Friday, December 28, 2012

The Cellist

Let me tell you a story.

Once upon a time, there was a little girl who loved music.

In this girl's school, all 2nd graders learned to play the violin. In 3rd grade, they could choose to continue in Orchestra, either as a violin or as another stringed instrument, or they could quit.

The girl HATED playing the violin. Due to a host of medical problems, it caused her physical pain to stand and hold the instrument under her chin and the bow upright. (It probably didn't help that she was rather tiny for her age and the violin, in comparison, was kind of huge.) However, she loved the sound it made, so in third grade she decided to switch to the cello.

Her primary reason for doing so? She could play it while sitting down.

It was obvious to anyone who saw her lugging the gigantic instrument around that she loved it dearly. The cello was taller than she was, and quite heavy, but she managed it cheerfully. When she sat to play, she was good.

Her schoolteacher noticed her skills, and suggested to the girl's parents that she should get a private teacher and also audition for the local youth symphony. The girl did, and got in. Most of the other kids were older, about sixth grade, but the girl was at about their level.

However, the orchestra was much more rigorous than her music class at school, and soon the girl had so many pieces to memorize that quality suffered on all of them. For you see, the girl rarely practised outside of school and rehearsal. She just didn't, for whatever reason.

Her teachers noticed the downswing in quality. They lamented about her potential greatness, if only she would practice.

By now, the girl was in fifth grade. The stress got to be too much for her, and she quit the Youth Orchestra. For a while after that, it was easier. Still, she didn't practice. Her schoolteacher began giving the class more difficult pieces, and the girl gave up. She quit cello in October of her sixth grade year.

She missed the Christmas concert. She watched her classmates perform, and realized that she would rather be onstage than in the audience. Less than three months later, she was back. She loved the cello, but the class was sometimes a drag. She gave it one last shot. The first month of seventh grade, she couldn't take it anymore. She told her teacher she was done with the cello for good.

She didn't look back. She took an extra art class and helped in the library instead. Everyone was shocked. She was good, why did she quit? The few adults who knew she never practiced wondered why she didn't just practice more.

It wasn't until her sophomore year of high school that the girl told her mother the truth: she couldn't read music.

Sightreading, such an important part of an instrumentalist's life, was impossible for her.
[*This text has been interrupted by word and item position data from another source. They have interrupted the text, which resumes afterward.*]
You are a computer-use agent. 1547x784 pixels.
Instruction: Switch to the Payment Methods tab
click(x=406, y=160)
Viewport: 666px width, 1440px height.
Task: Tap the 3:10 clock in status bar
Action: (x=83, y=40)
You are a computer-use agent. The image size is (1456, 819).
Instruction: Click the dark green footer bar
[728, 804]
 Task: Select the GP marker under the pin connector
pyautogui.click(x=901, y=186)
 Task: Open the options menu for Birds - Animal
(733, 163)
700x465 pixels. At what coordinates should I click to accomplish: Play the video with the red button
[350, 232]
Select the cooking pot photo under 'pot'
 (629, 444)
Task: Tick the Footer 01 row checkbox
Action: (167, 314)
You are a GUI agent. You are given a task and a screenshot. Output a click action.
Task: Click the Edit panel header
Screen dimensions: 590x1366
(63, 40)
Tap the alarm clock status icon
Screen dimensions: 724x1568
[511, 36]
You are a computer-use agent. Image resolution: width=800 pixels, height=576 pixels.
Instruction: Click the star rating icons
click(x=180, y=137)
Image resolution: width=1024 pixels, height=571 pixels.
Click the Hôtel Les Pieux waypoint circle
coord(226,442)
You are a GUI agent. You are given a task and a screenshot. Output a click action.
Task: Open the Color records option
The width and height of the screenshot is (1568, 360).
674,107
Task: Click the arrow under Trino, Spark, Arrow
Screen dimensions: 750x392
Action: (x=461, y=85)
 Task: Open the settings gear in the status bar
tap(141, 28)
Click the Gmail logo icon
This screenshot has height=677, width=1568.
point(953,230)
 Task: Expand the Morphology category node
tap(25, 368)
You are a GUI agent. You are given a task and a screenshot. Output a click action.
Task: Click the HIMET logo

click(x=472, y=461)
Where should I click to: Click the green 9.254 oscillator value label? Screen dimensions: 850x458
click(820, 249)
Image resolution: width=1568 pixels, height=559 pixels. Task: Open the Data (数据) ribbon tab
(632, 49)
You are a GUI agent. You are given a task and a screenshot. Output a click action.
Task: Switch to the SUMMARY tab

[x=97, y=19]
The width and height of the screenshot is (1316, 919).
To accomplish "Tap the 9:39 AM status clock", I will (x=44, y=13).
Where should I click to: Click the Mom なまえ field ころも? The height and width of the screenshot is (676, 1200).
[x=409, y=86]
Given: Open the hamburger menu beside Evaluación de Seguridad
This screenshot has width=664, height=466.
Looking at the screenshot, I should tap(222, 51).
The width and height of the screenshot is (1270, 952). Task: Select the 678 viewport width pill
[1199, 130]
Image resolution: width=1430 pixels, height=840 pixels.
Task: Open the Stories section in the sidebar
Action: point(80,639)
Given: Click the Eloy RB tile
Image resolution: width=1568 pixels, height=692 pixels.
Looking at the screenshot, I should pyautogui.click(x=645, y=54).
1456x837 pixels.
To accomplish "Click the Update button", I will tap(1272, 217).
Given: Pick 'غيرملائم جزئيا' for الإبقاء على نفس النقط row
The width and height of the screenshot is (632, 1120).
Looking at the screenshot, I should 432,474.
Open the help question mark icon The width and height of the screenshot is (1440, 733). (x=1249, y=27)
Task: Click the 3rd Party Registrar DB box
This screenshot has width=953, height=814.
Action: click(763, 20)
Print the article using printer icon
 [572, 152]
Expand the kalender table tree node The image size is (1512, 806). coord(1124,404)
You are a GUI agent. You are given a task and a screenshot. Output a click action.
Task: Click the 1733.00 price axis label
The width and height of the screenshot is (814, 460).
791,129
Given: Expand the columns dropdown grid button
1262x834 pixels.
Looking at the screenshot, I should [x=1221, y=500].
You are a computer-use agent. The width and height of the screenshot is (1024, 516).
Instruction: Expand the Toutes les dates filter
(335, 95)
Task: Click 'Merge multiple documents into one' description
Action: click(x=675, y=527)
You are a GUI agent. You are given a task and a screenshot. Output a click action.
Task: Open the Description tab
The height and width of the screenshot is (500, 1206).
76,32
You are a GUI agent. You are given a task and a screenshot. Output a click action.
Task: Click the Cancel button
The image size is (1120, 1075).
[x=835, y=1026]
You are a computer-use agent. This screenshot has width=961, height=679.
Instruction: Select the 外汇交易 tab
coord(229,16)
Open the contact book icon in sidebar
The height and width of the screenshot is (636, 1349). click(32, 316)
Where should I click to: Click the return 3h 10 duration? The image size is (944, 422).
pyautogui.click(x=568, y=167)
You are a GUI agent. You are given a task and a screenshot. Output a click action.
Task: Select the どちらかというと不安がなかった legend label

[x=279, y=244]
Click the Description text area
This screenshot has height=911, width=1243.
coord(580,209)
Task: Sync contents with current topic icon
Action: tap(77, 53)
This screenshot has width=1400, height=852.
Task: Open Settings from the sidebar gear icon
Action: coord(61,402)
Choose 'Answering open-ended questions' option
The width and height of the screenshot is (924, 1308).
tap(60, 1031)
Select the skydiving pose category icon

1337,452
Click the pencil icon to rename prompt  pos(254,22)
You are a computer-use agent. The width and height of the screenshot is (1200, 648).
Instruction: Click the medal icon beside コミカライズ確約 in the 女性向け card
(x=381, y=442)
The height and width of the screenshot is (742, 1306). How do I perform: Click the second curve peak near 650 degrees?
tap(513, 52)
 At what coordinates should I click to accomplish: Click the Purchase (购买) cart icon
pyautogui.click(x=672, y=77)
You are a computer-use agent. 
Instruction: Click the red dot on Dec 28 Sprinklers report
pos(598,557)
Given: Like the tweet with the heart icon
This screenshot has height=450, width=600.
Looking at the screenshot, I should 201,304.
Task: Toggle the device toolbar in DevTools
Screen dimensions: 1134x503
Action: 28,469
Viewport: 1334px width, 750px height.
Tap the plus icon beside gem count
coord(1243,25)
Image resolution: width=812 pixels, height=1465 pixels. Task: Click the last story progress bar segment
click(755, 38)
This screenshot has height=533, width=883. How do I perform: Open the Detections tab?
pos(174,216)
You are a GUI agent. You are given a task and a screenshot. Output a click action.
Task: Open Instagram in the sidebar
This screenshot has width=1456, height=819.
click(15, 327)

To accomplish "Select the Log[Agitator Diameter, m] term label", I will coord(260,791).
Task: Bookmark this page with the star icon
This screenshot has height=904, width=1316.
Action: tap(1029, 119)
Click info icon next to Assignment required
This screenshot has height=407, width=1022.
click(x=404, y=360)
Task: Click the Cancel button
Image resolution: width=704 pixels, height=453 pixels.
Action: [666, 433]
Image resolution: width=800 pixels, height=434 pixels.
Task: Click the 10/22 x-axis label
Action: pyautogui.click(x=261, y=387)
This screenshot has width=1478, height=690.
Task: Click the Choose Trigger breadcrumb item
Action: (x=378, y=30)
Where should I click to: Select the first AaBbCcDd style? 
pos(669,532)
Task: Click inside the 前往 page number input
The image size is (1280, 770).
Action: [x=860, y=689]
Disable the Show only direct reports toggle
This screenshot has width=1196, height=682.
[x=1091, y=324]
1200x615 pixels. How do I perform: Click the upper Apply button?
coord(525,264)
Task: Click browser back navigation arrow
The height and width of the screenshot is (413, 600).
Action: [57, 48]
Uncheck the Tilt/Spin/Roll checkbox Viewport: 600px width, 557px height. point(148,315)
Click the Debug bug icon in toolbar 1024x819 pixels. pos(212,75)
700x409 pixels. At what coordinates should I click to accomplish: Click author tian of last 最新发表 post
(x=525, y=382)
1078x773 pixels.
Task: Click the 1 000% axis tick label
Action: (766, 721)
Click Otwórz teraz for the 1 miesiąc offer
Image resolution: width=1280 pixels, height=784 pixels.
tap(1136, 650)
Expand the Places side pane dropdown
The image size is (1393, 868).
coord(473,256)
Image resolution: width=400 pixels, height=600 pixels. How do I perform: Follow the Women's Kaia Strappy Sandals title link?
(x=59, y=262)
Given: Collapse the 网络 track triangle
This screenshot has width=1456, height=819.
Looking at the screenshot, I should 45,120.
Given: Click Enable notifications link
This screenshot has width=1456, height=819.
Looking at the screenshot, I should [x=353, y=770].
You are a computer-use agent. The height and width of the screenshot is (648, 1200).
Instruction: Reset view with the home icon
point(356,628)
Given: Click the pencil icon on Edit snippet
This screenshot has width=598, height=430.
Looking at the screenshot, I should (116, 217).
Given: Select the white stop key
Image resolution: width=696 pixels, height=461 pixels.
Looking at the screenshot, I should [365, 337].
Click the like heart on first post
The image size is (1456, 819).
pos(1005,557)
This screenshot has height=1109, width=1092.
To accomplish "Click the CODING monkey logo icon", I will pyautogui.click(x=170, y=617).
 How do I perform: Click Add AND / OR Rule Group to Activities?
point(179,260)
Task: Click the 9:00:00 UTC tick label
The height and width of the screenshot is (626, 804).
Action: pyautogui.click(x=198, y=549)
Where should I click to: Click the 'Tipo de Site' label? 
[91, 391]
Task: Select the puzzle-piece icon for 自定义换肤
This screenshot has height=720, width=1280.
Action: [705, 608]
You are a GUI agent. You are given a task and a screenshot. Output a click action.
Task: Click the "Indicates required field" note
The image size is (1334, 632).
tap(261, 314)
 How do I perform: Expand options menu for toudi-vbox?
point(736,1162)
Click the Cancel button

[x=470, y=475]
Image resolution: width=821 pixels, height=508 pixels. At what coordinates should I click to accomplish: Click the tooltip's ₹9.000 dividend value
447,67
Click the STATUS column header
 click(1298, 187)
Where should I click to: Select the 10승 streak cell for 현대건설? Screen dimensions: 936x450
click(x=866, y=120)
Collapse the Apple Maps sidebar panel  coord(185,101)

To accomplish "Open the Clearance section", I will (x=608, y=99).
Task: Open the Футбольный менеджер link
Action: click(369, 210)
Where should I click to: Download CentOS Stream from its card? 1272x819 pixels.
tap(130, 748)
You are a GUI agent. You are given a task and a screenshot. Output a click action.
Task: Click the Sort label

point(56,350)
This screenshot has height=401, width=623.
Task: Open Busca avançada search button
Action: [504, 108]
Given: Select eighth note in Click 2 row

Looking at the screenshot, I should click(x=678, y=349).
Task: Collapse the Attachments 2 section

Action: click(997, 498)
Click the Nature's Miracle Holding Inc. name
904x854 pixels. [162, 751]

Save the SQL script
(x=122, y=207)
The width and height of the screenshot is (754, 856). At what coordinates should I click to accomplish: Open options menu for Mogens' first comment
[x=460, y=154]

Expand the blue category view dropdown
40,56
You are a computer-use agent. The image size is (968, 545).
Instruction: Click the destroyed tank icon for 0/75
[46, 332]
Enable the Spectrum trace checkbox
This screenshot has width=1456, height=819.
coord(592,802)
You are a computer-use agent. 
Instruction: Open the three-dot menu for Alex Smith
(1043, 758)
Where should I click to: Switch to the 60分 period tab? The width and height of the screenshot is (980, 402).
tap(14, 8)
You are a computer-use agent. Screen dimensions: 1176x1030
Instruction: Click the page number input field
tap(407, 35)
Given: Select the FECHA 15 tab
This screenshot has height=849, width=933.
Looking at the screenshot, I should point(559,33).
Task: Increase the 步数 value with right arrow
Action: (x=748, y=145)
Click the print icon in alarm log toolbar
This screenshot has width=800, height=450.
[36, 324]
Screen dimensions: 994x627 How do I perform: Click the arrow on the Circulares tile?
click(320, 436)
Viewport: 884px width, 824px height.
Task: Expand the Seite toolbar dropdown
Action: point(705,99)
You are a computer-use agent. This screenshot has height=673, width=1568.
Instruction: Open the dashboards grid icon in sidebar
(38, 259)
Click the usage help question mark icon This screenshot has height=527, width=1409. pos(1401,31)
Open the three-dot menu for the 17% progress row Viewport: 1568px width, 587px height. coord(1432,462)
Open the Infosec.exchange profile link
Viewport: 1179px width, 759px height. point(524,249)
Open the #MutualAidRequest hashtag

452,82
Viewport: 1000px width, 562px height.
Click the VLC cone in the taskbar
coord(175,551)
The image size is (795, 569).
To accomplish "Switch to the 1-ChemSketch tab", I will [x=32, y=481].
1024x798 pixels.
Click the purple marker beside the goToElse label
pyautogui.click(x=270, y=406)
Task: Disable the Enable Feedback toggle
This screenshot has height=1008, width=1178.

She was good at the cello only because she had completely memorized the finger placements and bow movements for every single song she'd ever performed. Music was a foreign language to her, despite the fact that she'd been studying it for years. It was incomprehensible, and she didn't know why.

Her mother was shocked. (Actually, she was a little more impressed by her daughter's memorization capabilities now.) She understood now why so many more pieces in such a short amount of time meant so much more stress for her daughter. However, she still didn't understand how the girl's inabillity to read music related to the fact that she never practiced. The girl couldn't explain it, and it remains a mystery.

No longer a mystery, though, is why the girl couldn't read music. The girl's parents discovered that she had a learning disability called "dyscalculia," which can manifest in an inability to read music and problems properly judging distance, among others.

As you've no doubt figured out by now, that girl is me. We discovered that I had dyscalculia only last week.

I was actually quite surprised to find out that I had this problem. I thought that my inability to read music was just a personal failure, maybe just laziness. I'm glad that it isn't my fault, but I'm also sad because I will never be able to understand it, no matter how hard I try.

It's like being told to translate a paragraph, sentence by sentence, into English. I look at the first sentence. It's German. I start translating the first few words, and look back at the paragraph to double-check. The sentence is now in Arabic. It is endlessly frustrating.

I've figured out workarounds for some of the problems dyscalculia has caused me, but some I just have to accept.

This post has gotten super-long, so the second half of this will have to wait for another time. (I'll be talking about "disabilities" and why I don't like the word.)

1 comment:

  1. I like this a lot. I think it was well-executed for the most part. It explained dyscalculia well/made it relatable. Some parts were awkward (the "By now, the girl..." transition, for one ), but the "reveal" was good and it all worked. I'm excited to read whatever else you may say in continuance.